Let’s take a closer look at an equally important financial management tool – the payment calendar. The payment calendar built into 1C: Accounting creates a daily plan for cash receipts and expenditures in the following sections:

  • Payment from buyers;
  • Other supply;
  • Taxes and fees;
  • Payments to suppliers;
  • Salary;
  • Periodic payments.

For the payment calendar to work fully, you must enable the payment planning functionality in the program settings and set default payment terms.

Various configuration documents can be used as a basis for adding a payment to the calendar. For example, such as “Invoice to buyer”, “Sales (acts, mortgages)”, “Invoice from supplier” or “Receipt (acts, invoices)” and others.

The amount of taxes and contributions is calculated in accordance with completed declarations and accruals entered in accounting entries.
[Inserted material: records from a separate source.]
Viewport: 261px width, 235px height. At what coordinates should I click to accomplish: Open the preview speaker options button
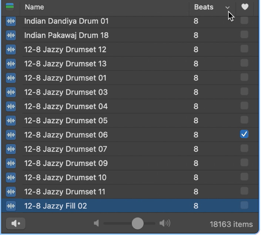click(16, 223)
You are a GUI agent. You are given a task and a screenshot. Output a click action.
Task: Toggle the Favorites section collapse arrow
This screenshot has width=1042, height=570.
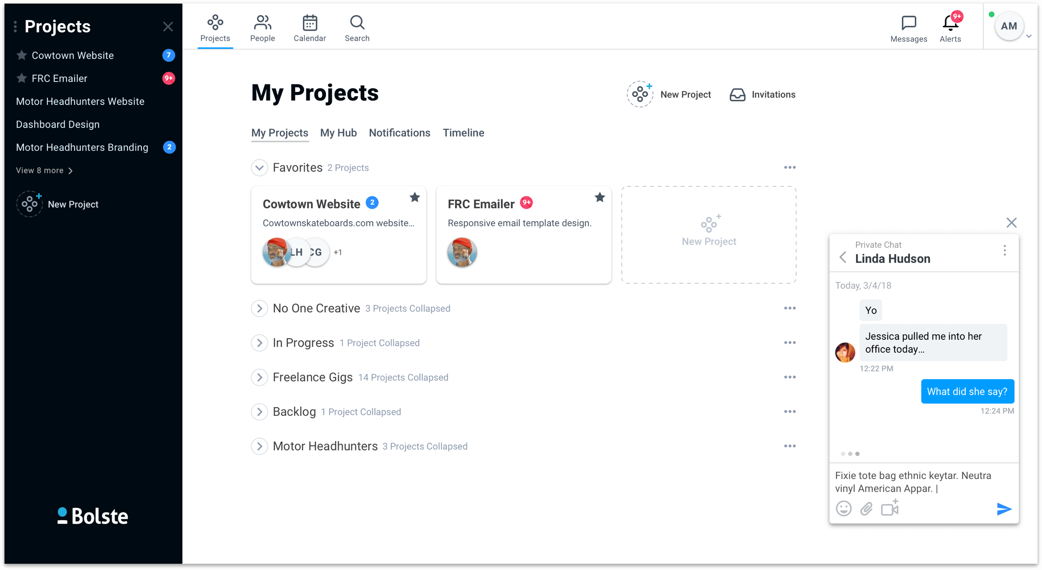[x=260, y=167]
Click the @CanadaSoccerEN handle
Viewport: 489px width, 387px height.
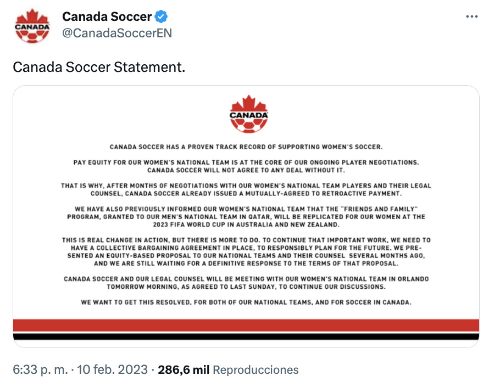tap(117, 33)
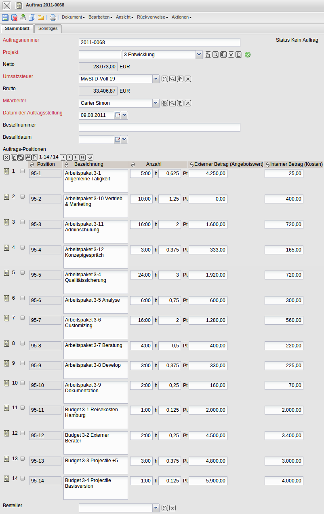Clear the Umsatzsteuer selection with the X icon
Screen dimensions: 324x514
187,79
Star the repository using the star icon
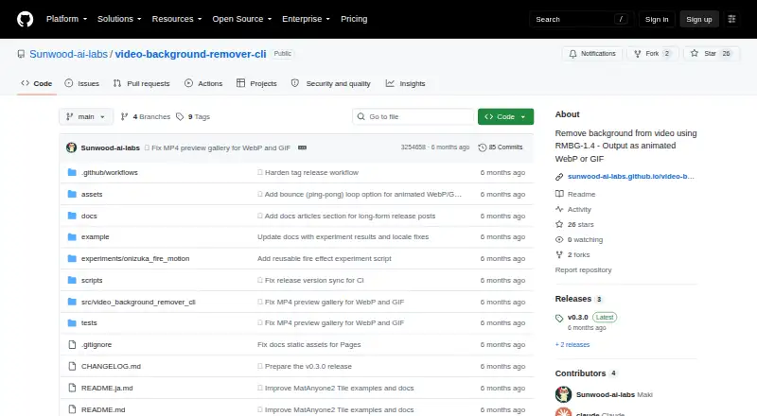 (695, 54)
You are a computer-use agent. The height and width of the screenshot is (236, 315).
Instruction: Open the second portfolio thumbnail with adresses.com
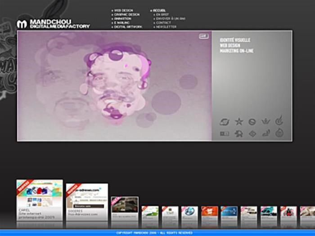(87, 200)
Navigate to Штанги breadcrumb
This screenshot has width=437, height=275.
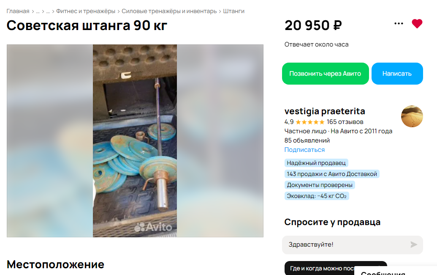tap(233, 11)
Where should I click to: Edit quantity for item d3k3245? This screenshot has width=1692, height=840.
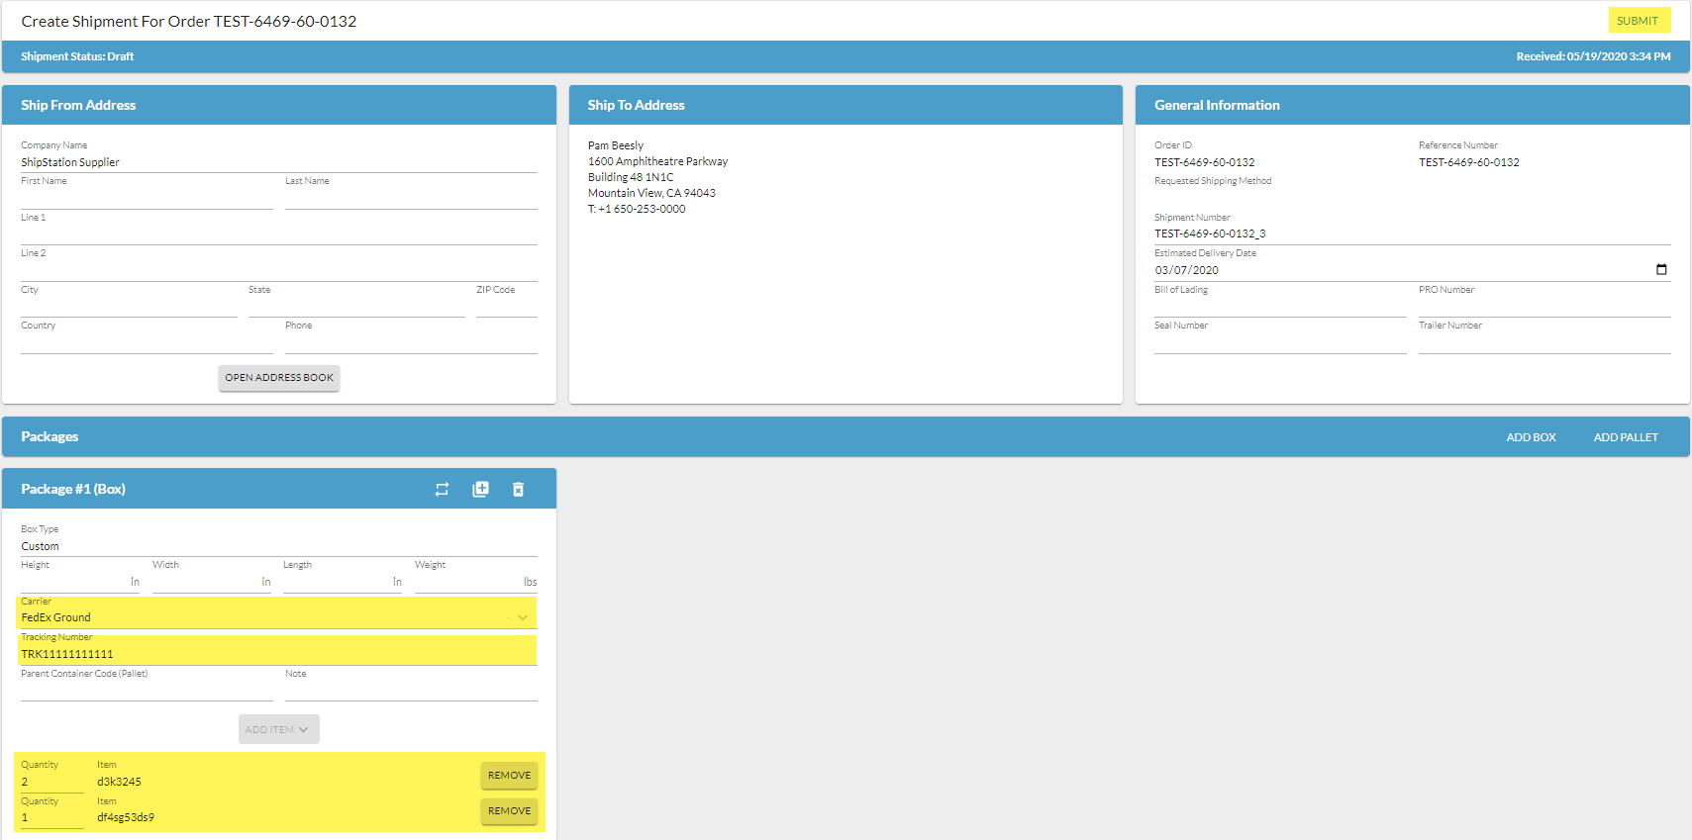[51, 782]
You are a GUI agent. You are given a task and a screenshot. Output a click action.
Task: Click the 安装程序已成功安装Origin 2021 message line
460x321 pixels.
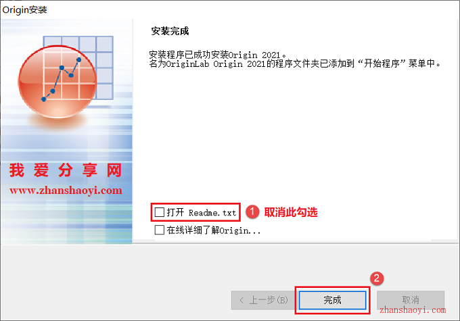click(x=217, y=55)
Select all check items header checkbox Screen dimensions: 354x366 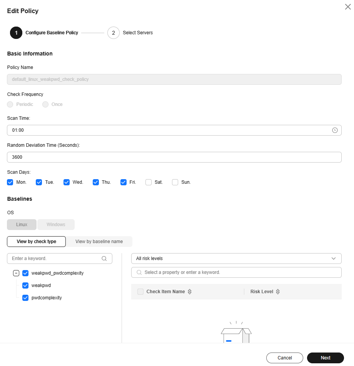click(140, 292)
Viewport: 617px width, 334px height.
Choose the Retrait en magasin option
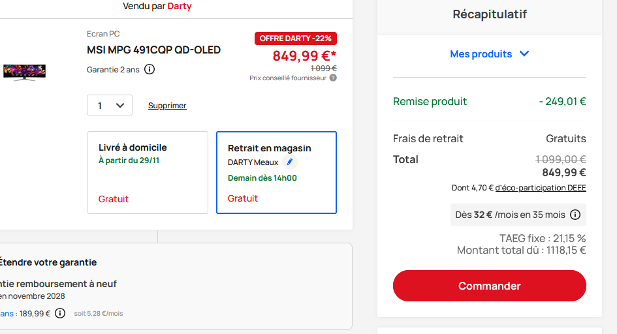point(276,172)
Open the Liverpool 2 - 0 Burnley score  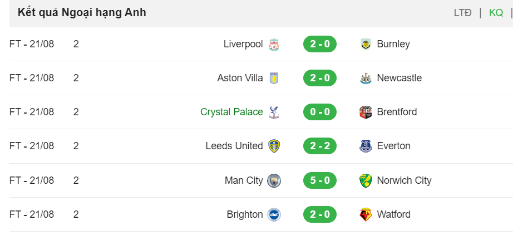click(319, 44)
A dash in the amount column means that the deadline for paying the current tax has come, but there is no declaration or tax accrual in the database.

The payment calendar in 1C Accounting is a simple and visual management report with which you can manage cash flows, prevent cash gaps and control the payment of taxes and other mandatory payments.

External specialized and universal reports for 1C

External reports allow you to implement the required appearance and structure of data presentation. Each company can develop its own unique management reports that will use existing information in 1C: Accounting. External reports can be developed by almost any 1C specialist. Their use will allow, without making changes to the application solution, to receive the necessary reports in the shortest possible time in the form required by the company manager or owner.

Universal reports work on a different principle - using the existing report form generation engine, a 1C:Accounting user, for example, a financial director and an accountant, can use a special setting to interactively create the required type of report, without resorting to the help of developers. Basically, these reports are generated on the basis of accounting entries between specified accounting accounts.

For each report line assigns a specific rule, for example:

  • Total - sum by substrings
  • Account balance - allows you to display the balance of a specific account in the context of sub-accounts. Allows you to create separate debit/credit balances
  • Account turnover - allows you to display data on specific transactions between accounts
  • Sum of other lines - allows you to make simple calculations between lines
  • Additionally, in the line settings, you can specify the need to display a transcript for the subcontract selected accounts.

Thus, a 1C user can create several different settings for a universal report, save them and use the constructed management accounting model in all 1C: Accounting databases.

Managerial Balance: advantages for the company

  1. 1. The balance sheet is the only way to control the current activities of the enterprise and the correctness of the data in all other reports.
  2. 2. The balance sheet helps to analyze what the business is, where and at what speed it is moving.
  3. 3. The company is required to provide a Balance Sheet if it wants to attract investments or loans.

Without drawing up a Balance Sheet, you are deprived of the opportunity to conduct very important analytical research, draw conclusions, find errors and, most importantly, manage the enterprise.